A few states have mandated smart meter deployment with no opt-out provision. Pennsylvania’s Act 129 requires the state’s largest utilities to deploy smart meters across their entire service territories and does not permit customers to decline installation. In other states, opt-out programs that once existed have been phased out after full deployment was completed. Before assuming you have a choice, check with your state’s public utility commission. Approximately half the states have formal opt-out policies on the books, while the rest handle it on a case-by-case basis or have no established program at all.
If you live in an apartment building or other multi-unit housing where meters are grouped together in a shared bank, you likely cannot opt out. Most utilities restrict their opt-out programs to single-family residential accounts. The practical reason is straightforward: replacing one meter in a bank of meters with a non-communicating device creates technical complications for the utility’s reading and billing systems across the entire building.
Renters face an additional barrier. The opt-out request must come from the utility account holder, which in many apartment situations is the building owner or management company rather than the individual tenant. Even where a renter holds their own account, the property owner may have agreed to smart meter installation as part of the building’s utility infrastructure, and the tenant has no standing to override that decision. If this applies to you, your most realistic option is to raise the issue with your landlord or building management and ask them to make the request on your behalf.

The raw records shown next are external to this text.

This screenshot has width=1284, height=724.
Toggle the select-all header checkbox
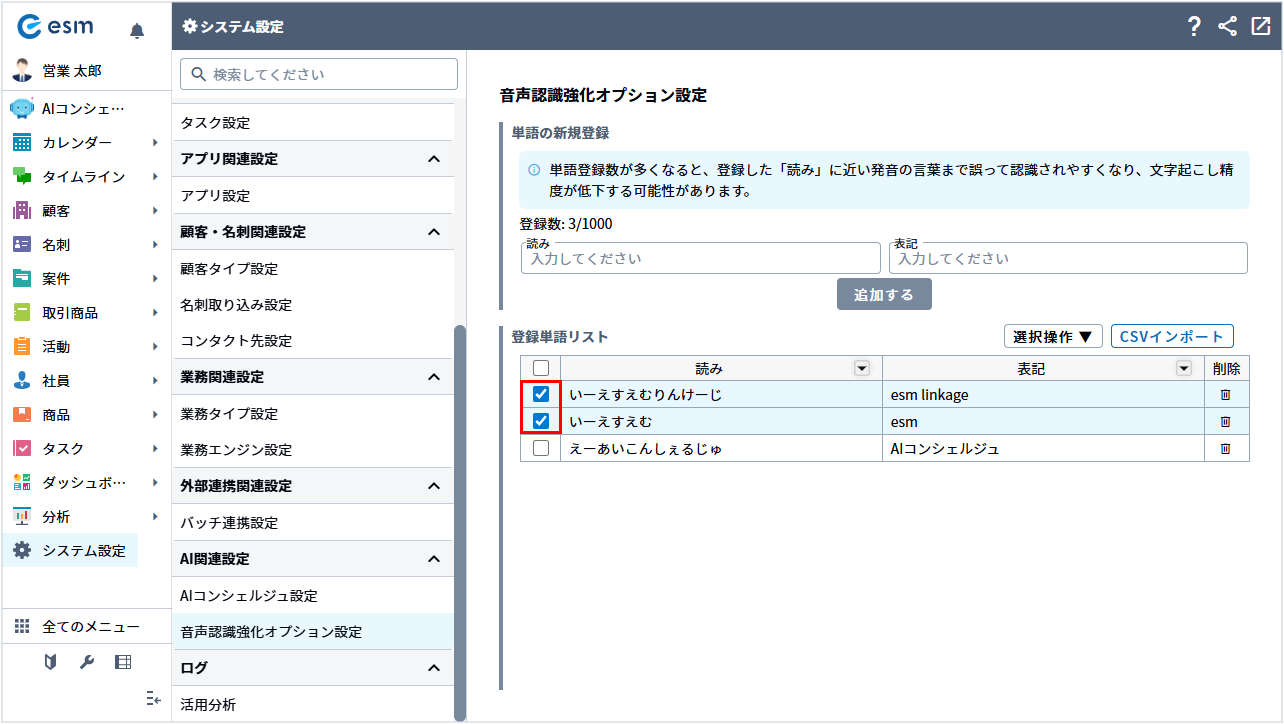[541, 368]

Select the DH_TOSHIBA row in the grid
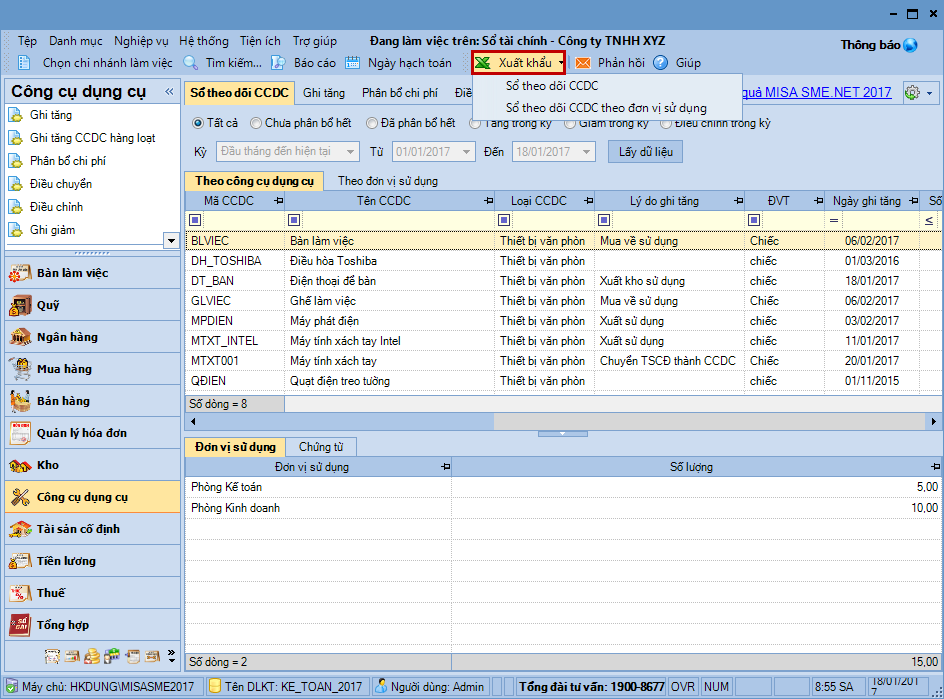pyautogui.click(x=226, y=261)
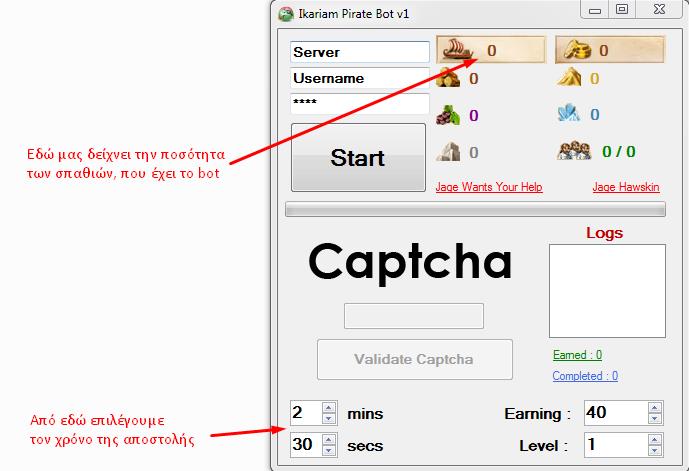Open the Jage Hawskin link

[x=626, y=187]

Some homeowners try to refuse installation outright by posting notices, locking their meter boxes, or turning installers away at the door. This approach carries risk. Where a formal opt-out program exists, the utility will generally direct you to use it. Where no opt-out exists, refusing installation could be treated as a violation of your service agreement. Utilities must provide written notice before disconnecting service, and simply refusing a meter swap is unlikely to result in immediate shutoff if your bills are current. But it’s not a stable long-term strategy. The formal opt-out process, where available, gives you documented protection that informal refusal does not.